Design/methodology/approach
The authors ground the research on a qualitative methodology based on a single case study. This methodology allows us to focus on understanding what has happened at Alpha to discover new themes and provide theoretical generalisations. The authors developed the framework using middle-range thinking and fleshed it out using empirical findings from the case study. Middle-range thinking implies going back and forth between the theory and the empirical material. Therefore, the authors develop the serendipitous drift framework from prior theories and use it to inform the empirical study. In turn, the empirical material collected in Alpha helps refine and flesh out the serendipitous drift framework. The framework explains how Alpha leveraged serendipity to steer change towards favourable outcomes for them.
Findings
The authors find that the search for change undertaken by Alpha’s managers was non-specific but purposeful. Their dispositions were sagacious enough to recognise the potential value found in management accounting practices, such as IR and the Balanced Scorecard. They chanced upon new and unforeseen practices through trial and error, iteration, internal engagement and networking.

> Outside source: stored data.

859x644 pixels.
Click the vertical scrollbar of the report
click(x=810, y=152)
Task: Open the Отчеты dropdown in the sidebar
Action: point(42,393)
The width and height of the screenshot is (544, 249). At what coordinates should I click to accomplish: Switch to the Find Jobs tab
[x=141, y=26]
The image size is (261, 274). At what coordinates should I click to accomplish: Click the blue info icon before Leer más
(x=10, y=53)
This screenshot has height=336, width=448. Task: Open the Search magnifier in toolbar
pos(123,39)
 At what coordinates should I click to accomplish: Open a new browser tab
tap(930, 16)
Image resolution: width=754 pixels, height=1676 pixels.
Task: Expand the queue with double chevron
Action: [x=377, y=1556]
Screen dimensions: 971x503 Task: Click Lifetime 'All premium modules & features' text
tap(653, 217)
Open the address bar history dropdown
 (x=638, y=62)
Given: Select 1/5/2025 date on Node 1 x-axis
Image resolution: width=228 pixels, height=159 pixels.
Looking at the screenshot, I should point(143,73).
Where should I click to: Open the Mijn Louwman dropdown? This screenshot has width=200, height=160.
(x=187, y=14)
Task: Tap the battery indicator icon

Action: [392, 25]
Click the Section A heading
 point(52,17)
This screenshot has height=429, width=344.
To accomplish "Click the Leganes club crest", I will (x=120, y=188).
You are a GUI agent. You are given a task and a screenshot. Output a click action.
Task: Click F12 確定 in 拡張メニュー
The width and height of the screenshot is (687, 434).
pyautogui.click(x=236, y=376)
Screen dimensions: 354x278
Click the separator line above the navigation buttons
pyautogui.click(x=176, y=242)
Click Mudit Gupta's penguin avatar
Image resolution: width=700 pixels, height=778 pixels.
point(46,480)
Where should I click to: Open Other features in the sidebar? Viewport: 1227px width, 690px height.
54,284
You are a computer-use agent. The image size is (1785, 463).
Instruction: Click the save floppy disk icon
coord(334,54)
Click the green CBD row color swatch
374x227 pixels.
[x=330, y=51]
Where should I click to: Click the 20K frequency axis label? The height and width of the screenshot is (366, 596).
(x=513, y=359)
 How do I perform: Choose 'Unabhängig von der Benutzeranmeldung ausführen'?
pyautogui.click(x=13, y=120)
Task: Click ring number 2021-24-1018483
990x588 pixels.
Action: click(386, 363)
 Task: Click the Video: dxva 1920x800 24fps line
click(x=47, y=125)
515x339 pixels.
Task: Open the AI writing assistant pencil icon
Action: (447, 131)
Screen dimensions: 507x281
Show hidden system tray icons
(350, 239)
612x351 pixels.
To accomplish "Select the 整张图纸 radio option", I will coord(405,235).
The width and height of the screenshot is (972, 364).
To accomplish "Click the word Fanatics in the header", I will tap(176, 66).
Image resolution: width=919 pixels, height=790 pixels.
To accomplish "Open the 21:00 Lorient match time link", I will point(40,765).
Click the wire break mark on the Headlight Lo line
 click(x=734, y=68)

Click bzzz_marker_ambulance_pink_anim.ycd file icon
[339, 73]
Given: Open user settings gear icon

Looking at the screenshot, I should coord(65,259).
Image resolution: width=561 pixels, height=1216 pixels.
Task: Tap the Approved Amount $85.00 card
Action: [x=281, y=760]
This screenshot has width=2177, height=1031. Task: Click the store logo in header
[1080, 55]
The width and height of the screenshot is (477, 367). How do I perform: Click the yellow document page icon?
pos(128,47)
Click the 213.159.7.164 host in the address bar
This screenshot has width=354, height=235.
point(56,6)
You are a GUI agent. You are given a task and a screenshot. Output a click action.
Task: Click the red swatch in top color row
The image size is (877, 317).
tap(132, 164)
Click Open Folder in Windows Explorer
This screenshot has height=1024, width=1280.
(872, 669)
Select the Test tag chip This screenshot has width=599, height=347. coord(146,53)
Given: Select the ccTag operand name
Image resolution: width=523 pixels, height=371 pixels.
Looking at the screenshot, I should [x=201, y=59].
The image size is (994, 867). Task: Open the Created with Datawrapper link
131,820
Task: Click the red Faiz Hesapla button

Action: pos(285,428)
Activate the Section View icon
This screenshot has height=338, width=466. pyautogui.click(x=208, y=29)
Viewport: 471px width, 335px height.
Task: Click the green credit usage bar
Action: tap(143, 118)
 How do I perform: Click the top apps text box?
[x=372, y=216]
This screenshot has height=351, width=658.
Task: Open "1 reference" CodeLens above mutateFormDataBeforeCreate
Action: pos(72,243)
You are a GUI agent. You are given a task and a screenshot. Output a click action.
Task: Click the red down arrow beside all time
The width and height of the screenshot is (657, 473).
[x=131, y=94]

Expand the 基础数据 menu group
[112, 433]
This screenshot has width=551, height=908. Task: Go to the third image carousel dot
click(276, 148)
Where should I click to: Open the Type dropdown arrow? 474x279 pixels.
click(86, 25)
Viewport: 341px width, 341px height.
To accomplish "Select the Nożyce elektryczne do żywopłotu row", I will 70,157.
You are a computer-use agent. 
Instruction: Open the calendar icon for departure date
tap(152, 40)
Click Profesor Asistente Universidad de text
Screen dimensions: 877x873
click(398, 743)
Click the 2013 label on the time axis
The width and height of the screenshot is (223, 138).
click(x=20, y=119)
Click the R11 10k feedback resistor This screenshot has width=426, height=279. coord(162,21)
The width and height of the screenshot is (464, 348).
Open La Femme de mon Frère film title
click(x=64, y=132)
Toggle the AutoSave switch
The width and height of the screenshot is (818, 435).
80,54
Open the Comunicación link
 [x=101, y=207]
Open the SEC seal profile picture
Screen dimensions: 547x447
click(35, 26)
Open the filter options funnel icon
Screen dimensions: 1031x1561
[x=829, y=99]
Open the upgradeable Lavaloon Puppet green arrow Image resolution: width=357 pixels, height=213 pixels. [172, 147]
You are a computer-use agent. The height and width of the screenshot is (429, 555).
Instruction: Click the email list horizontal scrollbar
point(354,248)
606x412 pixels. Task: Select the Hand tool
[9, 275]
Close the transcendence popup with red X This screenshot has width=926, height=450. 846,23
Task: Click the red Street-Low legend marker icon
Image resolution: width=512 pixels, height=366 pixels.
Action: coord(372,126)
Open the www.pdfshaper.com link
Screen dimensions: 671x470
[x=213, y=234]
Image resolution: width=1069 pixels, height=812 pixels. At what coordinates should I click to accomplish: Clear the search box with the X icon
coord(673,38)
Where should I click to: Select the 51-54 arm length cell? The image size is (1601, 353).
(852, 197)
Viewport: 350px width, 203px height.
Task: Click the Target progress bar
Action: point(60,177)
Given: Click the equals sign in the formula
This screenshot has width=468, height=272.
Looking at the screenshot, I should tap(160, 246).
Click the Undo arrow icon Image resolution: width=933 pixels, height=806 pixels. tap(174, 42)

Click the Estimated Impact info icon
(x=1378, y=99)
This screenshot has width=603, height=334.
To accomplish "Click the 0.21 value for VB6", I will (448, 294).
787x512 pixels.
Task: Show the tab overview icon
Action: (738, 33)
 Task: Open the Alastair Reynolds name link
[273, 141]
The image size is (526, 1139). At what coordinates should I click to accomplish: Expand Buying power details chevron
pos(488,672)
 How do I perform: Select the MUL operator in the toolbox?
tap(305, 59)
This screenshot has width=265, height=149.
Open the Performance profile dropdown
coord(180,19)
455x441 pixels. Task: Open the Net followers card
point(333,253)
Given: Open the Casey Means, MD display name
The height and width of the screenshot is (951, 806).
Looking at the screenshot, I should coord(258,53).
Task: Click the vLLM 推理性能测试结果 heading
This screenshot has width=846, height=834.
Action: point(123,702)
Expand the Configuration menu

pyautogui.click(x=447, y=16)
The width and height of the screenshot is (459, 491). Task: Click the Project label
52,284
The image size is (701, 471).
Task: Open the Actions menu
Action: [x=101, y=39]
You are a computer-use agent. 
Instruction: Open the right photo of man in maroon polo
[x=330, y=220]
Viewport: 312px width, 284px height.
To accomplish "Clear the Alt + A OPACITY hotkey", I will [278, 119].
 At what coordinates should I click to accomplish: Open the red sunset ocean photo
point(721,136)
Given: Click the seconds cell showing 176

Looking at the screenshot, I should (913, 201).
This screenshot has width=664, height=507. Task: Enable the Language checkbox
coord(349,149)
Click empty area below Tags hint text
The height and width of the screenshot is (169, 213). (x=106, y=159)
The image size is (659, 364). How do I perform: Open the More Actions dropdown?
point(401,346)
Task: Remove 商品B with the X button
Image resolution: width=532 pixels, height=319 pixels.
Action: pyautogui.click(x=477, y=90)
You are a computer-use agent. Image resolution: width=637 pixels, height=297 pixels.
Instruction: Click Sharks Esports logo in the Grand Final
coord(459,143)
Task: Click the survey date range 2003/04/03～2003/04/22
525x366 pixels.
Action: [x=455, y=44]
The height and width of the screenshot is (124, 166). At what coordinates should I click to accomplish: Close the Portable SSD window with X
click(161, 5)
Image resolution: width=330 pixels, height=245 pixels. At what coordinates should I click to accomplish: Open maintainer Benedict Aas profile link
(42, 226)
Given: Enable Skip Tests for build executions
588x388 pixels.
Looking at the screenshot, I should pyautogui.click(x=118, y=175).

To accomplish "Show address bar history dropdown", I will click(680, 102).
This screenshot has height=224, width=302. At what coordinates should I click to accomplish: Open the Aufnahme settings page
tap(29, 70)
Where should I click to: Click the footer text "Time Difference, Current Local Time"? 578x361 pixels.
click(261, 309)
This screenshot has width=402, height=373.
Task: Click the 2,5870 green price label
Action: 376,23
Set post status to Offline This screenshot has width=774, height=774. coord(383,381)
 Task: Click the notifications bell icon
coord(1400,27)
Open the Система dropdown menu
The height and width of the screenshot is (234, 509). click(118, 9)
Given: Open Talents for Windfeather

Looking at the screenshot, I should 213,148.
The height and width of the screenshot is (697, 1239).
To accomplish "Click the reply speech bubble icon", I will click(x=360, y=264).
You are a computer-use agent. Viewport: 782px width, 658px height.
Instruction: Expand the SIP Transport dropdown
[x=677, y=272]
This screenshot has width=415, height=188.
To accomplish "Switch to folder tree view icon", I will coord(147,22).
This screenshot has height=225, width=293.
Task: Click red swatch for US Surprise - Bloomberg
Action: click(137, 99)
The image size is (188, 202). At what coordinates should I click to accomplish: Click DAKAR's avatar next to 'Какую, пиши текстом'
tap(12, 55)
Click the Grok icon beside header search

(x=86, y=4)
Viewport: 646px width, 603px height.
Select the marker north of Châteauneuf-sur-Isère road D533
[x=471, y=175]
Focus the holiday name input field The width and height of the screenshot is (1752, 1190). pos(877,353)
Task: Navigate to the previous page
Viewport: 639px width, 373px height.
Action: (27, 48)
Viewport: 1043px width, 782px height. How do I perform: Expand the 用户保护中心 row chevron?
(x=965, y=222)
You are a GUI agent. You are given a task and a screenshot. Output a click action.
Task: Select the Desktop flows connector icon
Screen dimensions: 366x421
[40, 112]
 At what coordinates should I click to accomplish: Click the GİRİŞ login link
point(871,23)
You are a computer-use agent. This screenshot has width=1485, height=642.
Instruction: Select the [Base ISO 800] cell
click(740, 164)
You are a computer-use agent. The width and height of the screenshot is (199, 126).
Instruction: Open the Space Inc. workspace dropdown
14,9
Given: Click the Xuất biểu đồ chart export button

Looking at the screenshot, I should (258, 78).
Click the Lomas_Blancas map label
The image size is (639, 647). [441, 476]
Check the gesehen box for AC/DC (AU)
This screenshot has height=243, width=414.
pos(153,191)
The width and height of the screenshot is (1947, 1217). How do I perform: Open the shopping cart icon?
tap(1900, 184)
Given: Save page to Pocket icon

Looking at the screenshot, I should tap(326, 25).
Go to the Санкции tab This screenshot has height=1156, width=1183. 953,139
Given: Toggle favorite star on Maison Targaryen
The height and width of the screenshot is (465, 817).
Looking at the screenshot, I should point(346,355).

Research limitations/implications
Overall, the results indicate that Alpha’s managers shaped the disorder of management accounting changes, even though it followed unexpected, uncertain and messy paths. Indeed, appropriate informal controls can act as a frame of reference for choosing, adapting and implementing new management accounting practices to shape the disorder. Informal controls can both guide and bound the experimentation process towards desirable outcomes.
Originality/value
The authors contribute to management accounting change theory by developing a framework rooted in serendipity and drifting theories. The framework identifies how searching, sagacity and chance are essential for making positive, unexpected discoveries. Therefore, the authors provide novel insights on how and why IR and other management accounting practices are eventually translated and adopted in the case company. Moreover, the serendipitous drift framework has the potential to help managers frame cultural controls to actively seek opportunities for valuable serendipitous eureka moments through networking and experimentation.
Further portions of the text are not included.